— ACTIVITY —
Exactly as written, transcribe each record below.

— Records from a collection —

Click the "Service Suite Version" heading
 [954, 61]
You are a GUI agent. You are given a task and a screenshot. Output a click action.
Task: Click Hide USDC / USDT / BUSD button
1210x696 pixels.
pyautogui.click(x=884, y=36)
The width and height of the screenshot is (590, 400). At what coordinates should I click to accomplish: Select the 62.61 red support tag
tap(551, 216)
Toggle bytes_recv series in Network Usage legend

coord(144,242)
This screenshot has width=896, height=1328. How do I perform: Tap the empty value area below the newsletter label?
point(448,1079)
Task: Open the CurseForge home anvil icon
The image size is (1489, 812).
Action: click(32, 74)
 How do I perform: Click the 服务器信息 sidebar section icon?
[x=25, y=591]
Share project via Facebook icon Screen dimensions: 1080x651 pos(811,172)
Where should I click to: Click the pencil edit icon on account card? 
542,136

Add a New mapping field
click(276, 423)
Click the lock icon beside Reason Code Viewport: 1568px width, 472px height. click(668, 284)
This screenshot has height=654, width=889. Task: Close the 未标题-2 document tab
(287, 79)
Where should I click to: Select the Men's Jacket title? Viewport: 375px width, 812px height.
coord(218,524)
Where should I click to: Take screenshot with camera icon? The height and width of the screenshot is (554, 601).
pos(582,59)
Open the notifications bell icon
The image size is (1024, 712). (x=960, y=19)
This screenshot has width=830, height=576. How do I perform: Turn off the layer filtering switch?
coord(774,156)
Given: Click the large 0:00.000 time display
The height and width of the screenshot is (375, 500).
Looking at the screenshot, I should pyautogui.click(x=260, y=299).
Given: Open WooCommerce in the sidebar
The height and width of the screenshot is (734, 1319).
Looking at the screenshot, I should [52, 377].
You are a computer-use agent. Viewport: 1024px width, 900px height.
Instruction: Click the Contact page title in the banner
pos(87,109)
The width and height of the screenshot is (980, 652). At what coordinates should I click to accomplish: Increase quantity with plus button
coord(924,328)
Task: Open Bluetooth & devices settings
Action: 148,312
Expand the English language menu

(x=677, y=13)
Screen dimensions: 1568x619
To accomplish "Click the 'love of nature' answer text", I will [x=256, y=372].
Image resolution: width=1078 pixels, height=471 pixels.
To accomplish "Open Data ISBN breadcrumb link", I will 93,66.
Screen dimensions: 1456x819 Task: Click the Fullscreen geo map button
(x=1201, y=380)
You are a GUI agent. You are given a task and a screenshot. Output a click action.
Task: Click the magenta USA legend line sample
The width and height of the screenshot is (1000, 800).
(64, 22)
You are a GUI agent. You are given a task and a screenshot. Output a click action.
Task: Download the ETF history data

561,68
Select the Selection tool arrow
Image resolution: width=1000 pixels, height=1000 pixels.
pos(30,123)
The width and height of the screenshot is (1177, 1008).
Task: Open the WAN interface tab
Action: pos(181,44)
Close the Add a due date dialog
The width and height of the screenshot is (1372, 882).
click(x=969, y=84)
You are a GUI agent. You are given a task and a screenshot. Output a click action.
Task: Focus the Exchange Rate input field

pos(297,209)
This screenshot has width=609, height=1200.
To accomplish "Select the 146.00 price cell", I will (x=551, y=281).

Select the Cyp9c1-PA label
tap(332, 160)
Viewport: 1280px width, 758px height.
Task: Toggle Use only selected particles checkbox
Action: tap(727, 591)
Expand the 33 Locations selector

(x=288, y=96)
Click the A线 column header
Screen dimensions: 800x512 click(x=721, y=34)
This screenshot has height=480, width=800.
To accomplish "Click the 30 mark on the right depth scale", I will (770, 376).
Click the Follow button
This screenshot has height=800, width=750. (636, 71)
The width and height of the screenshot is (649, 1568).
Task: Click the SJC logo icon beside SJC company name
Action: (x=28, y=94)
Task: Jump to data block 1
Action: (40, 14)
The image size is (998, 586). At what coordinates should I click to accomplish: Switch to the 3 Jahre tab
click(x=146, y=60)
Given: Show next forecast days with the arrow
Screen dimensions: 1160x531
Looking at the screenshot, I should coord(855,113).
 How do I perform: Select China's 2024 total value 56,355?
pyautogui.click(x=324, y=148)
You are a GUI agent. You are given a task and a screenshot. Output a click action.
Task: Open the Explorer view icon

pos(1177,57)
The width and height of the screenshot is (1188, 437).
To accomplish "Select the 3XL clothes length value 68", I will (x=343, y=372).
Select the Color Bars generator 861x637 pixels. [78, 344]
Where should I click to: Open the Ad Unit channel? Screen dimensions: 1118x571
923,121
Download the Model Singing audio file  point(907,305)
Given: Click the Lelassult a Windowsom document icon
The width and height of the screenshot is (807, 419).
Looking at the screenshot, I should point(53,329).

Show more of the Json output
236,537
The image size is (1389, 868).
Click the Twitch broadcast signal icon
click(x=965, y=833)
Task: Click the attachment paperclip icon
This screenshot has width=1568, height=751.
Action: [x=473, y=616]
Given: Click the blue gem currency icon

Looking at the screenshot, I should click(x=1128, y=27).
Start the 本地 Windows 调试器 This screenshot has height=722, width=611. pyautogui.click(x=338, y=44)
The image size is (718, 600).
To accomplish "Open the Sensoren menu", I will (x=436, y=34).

— ANSWER SECTION —
Click the "Service Suite Version" heading
 [954, 61]
You are a GUI agent. You are given a task and a screenshot. Output a click action.
Task: Click Hide USDC / USDT / BUSD button
1210x696 pixels.
pyautogui.click(x=884, y=36)
The width and height of the screenshot is (590, 400). At what coordinates should I click to accomplish: Select the 62.61 red support tag
tap(551, 216)
Toggle bytes_recv series in Network Usage legend

coord(144,242)
This screenshot has width=896, height=1328. How do I perform: Tap the empty value area below the newsletter label?
point(448,1079)
Task: Open the CurseForge home anvil icon
The image size is (1489, 812).
Action: click(32, 74)
 How do I perform: Click the 服务器信息 sidebar section icon?
[x=25, y=591]
Share project via Facebook icon Screen dimensions: 1080x651 pos(811,172)
Where should I click to: Click the pencil edit icon on account card? 
542,136

Add a New mapping field
click(276, 423)
Click the lock icon beside Reason Code Viewport: 1568px width, 472px height. click(668, 284)
This screenshot has height=654, width=889. Task: Close the 未标题-2 document tab
(287, 79)
Where should I click to: Select the Men's Jacket title? Viewport: 375px width, 812px height.
coord(218,524)
Where should I click to: Take screenshot with camera icon? The height and width of the screenshot is (554, 601).
pos(582,59)
Open the notifications bell icon
The image size is (1024, 712). (x=960, y=19)
This screenshot has width=830, height=576. How do I perform: Turn off the layer filtering switch?
coord(774,156)
Given: Click the large 0:00.000 time display
The height and width of the screenshot is (375, 500).
Looking at the screenshot, I should pyautogui.click(x=260, y=299).
Given: Open WooCommerce in the sidebar
The height and width of the screenshot is (734, 1319).
Looking at the screenshot, I should [52, 377].
You are a computer-use agent. Viewport: 1024px width, 900px height.
Instruction: Click the Contact page title in the banner
pos(87,109)
The width and height of the screenshot is (980, 652). At what coordinates should I click to accomplish: Increase quantity with plus button
coord(924,328)
Task: Open Bluetooth & devices settings
Action: 148,312
Expand the English language menu

(x=677, y=13)
Screen dimensions: 1568x619
To accomplish "Click the 'love of nature' answer text", I will [x=256, y=372].
Image resolution: width=1078 pixels, height=471 pixels.
To accomplish "Open Data ISBN breadcrumb link", I will 93,66.
Screen dimensions: 1456x819 Task: Click the Fullscreen geo map button
(x=1201, y=380)
You are a GUI agent. You are given a task and a screenshot. Output a click action.
Task: Click the magenta USA legend line sample
The width and height of the screenshot is (1000, 800).
(64, 22)
You are a GUI agent. You are given a task and a screenshot. Output a click action.
Task: Download the ETF history data

561,68
Select the Selection tool arrow
Image resolution: width=1000 pixels, height=1000 pixels.
pos(30,123)
The width and height of the screenshot is (1177, 1008).
Task: Open the WAN interface tab
Action: pos(181,44)
Close the Add a due date dialog
The width and height of the screenshot is (1372, 882).
click(x=969, y=84)
You are a GUI agent. You are given a task and a screenshot. Output a click action.
Task: Focus the Exchange Rate input field

pos(297,209)
This screenshot has width=609, height=1200.
To accomplish "Select the 146.00 price cell", I will (x=551, y=281).

Select the Cyp9c1-PA label
tap(332, 160)
Viewport: 1280px width, 758px height.
Task: Toggle Use only selected particles checkbox
Action: tap(727, 591)
Expand the 33 Locations selector

(x=288, y=96)
Click the A线 column header
Screen dimensions: 800x512 click(x=721, y=34)
This screenshot has height=480, width=800.
To accomplish "Click the 30 mark on the right depth scale", I will (770, 376).
Click the Follow button
This screenshot has height=800, width=750. (636, 71)
The width and height of the screenshot is (649, 1568).
Task: Click the SJC logo icon beside SJC company name
Action: (x=28, y=94)
Task: Jump to data block 1
Action: (40, 14)
The image size is (998, 586). At what coordinates should I click to accomplish: Switch to the 3 Jahre tab
click(x=146, y=60)
Given: Show next forecast days with the arrow
Screen dimensions: 1160x531
Looking at the screenshot, I should coord(855,113).
 How do I perform: Select China's 2024 total value 56,355?
pyautogui.click(x=324, y=148)
You are a GUI agent. You are given a task and a screenshot. Output a click action.
Task: Open the Explorer view icon

pos(1177,57)
The width and height of the screenshot is (1188, 437).
To accomplish "Select the 3XL clothes length value 68", I will (x=343, y=372).
Select the Color Bars generator 861x637 pixels. [78, 344]
Where should I click to: Open the Ad Unit channel? Screen dimensions: 1118x571
923,121
Download the Model Singing audio file  point(907,305)
Given: Click the Lelassult a Windowsom document icon
The width and height of the screenshot is (807, 419).
Looking at the screenshot, I should point(53,329).

Show more of the Json output
236,537
The image size is (1389, 868).
Click the Twitch broadcast signal icon
click(x=965, y=833)
Task: Click the attachment paperclip icon
This screenshot has width=1568, height=751.
Action: [x=473, y=616]
Given: Click the blue gem currency icon

Looking at the screenshot, I should click(x=1128, y=27).
Start the 本地 Windows 调试器 This screenshot has height=722, width=611. pyautogui.click(x=338, y=44)
The image size is (718, 600).
To accomplish "Open the Sensoren menu", I will (x=436, y=34).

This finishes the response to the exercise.